◆ **Exercise objective**: Restate word for word the lines of the material below, from the line with "The height and width of the screenshot is (538, 1105)." to the line with "Open the CAT language dropdown", both lines included, and no others.

◆ **Available data**:
::::::

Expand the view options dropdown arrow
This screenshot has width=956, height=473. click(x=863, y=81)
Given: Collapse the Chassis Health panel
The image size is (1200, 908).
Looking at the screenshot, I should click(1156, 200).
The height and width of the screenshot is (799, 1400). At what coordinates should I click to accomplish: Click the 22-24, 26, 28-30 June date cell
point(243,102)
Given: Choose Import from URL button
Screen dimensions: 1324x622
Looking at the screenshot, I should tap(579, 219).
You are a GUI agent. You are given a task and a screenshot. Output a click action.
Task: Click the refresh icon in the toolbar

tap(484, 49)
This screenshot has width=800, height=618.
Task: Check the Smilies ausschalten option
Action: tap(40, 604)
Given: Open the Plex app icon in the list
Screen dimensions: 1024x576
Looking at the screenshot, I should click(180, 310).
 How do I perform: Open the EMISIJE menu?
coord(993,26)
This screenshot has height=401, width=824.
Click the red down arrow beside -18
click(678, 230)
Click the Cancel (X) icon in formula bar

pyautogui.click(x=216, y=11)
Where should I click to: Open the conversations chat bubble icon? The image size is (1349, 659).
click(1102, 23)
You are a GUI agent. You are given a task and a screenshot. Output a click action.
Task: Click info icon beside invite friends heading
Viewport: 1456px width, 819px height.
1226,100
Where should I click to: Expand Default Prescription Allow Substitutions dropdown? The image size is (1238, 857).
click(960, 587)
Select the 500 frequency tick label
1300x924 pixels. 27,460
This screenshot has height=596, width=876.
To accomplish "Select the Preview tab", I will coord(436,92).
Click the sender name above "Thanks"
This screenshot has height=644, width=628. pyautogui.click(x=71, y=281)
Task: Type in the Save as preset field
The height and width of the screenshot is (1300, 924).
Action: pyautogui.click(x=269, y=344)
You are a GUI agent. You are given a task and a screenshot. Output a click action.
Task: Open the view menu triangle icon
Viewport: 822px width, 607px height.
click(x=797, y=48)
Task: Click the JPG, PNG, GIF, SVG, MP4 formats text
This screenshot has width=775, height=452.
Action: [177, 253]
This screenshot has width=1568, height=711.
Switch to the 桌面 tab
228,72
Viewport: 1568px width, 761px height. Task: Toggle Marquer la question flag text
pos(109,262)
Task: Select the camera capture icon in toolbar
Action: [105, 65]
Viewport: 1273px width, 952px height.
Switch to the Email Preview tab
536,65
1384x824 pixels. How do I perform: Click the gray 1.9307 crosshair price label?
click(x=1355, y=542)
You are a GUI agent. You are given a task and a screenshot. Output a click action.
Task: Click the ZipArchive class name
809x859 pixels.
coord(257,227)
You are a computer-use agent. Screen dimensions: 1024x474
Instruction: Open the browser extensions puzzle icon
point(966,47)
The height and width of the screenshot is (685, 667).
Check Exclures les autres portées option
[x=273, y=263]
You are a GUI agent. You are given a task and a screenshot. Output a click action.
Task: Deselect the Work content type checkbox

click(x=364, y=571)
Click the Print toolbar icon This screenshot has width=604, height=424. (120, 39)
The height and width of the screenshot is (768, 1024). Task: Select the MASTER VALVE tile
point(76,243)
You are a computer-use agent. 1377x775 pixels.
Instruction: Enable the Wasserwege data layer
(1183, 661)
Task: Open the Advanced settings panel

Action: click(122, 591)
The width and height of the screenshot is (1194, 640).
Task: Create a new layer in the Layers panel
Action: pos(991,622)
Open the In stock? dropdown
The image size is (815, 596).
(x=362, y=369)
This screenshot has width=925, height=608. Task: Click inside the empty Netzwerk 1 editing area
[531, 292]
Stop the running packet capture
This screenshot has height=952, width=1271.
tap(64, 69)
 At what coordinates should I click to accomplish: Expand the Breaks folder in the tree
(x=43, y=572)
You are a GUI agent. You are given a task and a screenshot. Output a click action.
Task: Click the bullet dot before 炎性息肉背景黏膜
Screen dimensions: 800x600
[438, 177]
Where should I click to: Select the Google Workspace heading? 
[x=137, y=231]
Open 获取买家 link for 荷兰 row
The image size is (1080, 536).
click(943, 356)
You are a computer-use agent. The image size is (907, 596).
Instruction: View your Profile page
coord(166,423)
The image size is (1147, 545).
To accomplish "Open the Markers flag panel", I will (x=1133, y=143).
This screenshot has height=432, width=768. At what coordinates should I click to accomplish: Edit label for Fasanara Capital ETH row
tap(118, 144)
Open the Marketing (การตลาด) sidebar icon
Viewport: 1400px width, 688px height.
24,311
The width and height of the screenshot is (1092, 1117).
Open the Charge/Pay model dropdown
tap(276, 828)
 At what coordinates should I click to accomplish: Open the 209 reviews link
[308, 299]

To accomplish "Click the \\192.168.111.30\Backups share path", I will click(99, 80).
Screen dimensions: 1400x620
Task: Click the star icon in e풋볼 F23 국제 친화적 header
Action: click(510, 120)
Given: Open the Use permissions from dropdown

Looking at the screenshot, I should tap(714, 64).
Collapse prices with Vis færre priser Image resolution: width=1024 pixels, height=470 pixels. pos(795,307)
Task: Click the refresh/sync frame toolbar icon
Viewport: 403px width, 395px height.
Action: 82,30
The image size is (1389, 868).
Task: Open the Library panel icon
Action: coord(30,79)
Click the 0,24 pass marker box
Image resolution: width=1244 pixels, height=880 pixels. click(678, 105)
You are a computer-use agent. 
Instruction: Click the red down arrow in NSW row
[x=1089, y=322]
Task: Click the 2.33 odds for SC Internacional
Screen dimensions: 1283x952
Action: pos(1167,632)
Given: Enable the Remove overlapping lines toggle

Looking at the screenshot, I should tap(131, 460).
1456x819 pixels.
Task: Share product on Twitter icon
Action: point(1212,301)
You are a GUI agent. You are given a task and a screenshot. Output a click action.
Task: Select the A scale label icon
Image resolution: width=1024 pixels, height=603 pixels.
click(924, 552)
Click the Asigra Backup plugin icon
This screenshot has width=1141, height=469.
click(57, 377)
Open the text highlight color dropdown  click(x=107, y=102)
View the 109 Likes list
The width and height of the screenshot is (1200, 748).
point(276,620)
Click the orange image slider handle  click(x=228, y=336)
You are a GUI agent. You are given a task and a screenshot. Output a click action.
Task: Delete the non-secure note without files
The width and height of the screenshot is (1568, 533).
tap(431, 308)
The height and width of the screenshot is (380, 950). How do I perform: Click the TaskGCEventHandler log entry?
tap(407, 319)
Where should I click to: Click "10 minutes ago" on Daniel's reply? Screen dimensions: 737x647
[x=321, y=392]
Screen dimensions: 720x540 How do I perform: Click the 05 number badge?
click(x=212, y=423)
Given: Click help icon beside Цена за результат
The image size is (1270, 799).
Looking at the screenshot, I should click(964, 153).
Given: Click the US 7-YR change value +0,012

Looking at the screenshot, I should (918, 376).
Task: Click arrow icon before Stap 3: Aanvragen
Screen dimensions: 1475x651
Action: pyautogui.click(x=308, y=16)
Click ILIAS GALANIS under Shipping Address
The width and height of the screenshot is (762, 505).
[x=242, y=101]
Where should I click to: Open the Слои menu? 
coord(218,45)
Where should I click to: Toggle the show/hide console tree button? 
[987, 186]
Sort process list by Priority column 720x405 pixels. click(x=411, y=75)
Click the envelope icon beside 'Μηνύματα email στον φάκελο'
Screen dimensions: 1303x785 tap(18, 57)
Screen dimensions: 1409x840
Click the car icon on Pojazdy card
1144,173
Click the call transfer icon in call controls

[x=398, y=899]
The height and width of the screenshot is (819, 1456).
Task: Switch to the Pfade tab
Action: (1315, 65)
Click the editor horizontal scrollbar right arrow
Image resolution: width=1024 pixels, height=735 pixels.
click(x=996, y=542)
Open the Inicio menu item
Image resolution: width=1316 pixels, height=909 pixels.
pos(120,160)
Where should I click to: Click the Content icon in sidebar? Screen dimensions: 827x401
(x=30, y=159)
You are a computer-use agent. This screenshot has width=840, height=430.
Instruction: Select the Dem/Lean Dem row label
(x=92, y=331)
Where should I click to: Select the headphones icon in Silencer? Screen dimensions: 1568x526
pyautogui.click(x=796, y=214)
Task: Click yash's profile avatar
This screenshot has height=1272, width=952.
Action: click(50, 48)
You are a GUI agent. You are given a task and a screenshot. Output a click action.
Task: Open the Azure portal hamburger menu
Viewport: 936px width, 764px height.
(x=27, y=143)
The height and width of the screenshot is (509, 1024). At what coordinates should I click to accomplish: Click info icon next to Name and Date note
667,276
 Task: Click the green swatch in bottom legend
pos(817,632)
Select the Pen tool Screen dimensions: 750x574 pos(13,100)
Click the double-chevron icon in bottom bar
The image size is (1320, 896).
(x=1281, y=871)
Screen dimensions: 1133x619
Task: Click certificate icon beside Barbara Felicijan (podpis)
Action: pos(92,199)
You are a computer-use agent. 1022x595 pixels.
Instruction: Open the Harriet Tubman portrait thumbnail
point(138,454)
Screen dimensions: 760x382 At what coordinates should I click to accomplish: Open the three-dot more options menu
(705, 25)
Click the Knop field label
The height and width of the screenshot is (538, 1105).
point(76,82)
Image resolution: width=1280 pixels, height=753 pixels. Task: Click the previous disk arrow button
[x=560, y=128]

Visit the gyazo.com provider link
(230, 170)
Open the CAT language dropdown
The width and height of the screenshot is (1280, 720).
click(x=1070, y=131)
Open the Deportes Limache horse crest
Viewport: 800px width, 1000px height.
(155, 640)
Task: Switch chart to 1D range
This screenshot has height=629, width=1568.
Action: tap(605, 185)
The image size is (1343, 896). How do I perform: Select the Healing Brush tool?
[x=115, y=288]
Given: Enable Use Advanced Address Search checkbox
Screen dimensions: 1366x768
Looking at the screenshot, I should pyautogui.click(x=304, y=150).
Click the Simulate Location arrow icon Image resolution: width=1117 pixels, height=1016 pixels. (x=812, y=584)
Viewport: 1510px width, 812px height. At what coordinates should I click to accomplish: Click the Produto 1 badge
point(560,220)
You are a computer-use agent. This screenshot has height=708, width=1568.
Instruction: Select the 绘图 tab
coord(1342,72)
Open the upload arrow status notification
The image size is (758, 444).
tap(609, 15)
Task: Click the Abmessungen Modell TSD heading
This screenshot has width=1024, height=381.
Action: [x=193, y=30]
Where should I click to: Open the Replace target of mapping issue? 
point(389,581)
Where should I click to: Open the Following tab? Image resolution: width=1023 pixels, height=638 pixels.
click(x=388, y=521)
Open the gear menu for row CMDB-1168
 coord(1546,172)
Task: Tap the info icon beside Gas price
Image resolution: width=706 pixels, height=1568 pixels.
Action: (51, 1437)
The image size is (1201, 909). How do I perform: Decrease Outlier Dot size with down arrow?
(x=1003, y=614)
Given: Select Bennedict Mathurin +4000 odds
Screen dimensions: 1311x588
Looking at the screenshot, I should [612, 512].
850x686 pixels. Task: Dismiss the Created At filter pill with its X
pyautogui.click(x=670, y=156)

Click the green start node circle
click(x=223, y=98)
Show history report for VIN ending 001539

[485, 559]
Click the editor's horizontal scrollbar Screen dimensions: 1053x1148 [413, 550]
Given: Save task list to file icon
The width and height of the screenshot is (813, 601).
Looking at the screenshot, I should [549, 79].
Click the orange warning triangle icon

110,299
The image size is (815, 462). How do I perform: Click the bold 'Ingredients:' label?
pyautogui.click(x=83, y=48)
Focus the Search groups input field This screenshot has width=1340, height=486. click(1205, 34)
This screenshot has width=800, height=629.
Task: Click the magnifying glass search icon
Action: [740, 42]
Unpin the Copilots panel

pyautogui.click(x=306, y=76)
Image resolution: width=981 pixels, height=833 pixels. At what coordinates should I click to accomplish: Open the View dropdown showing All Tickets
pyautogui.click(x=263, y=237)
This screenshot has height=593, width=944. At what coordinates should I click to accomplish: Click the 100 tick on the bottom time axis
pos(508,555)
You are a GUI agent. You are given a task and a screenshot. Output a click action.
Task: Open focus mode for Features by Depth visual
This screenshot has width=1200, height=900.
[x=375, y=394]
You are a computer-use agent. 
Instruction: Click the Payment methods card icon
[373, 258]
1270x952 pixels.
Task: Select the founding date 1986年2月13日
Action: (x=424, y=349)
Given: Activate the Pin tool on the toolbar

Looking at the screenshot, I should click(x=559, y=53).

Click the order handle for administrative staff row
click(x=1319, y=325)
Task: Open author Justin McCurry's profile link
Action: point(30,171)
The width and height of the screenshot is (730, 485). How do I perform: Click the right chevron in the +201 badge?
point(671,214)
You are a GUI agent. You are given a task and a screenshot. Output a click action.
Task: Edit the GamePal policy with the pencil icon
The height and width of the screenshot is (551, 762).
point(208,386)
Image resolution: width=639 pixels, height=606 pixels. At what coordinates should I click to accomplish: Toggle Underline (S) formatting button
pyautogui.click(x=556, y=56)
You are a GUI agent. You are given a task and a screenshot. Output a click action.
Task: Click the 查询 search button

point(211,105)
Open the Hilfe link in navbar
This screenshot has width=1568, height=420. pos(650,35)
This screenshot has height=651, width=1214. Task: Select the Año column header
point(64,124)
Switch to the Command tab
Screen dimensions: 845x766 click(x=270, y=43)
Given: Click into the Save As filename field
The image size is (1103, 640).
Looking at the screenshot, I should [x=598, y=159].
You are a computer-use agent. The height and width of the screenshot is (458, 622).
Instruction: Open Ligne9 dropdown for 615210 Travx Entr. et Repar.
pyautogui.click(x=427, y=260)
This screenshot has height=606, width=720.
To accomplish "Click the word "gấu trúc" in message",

::::::

◆ **Reply**:
The height and width of the screenshot is (538, 1105).
point(76,82)
Image resolution: width=1280 pixels, height=753 pixels. Task: Click the previous disk arrow button
[x=560, y=128]

Visit the gyazo.com provider link
(230, 170)
Open the CAT language dropdown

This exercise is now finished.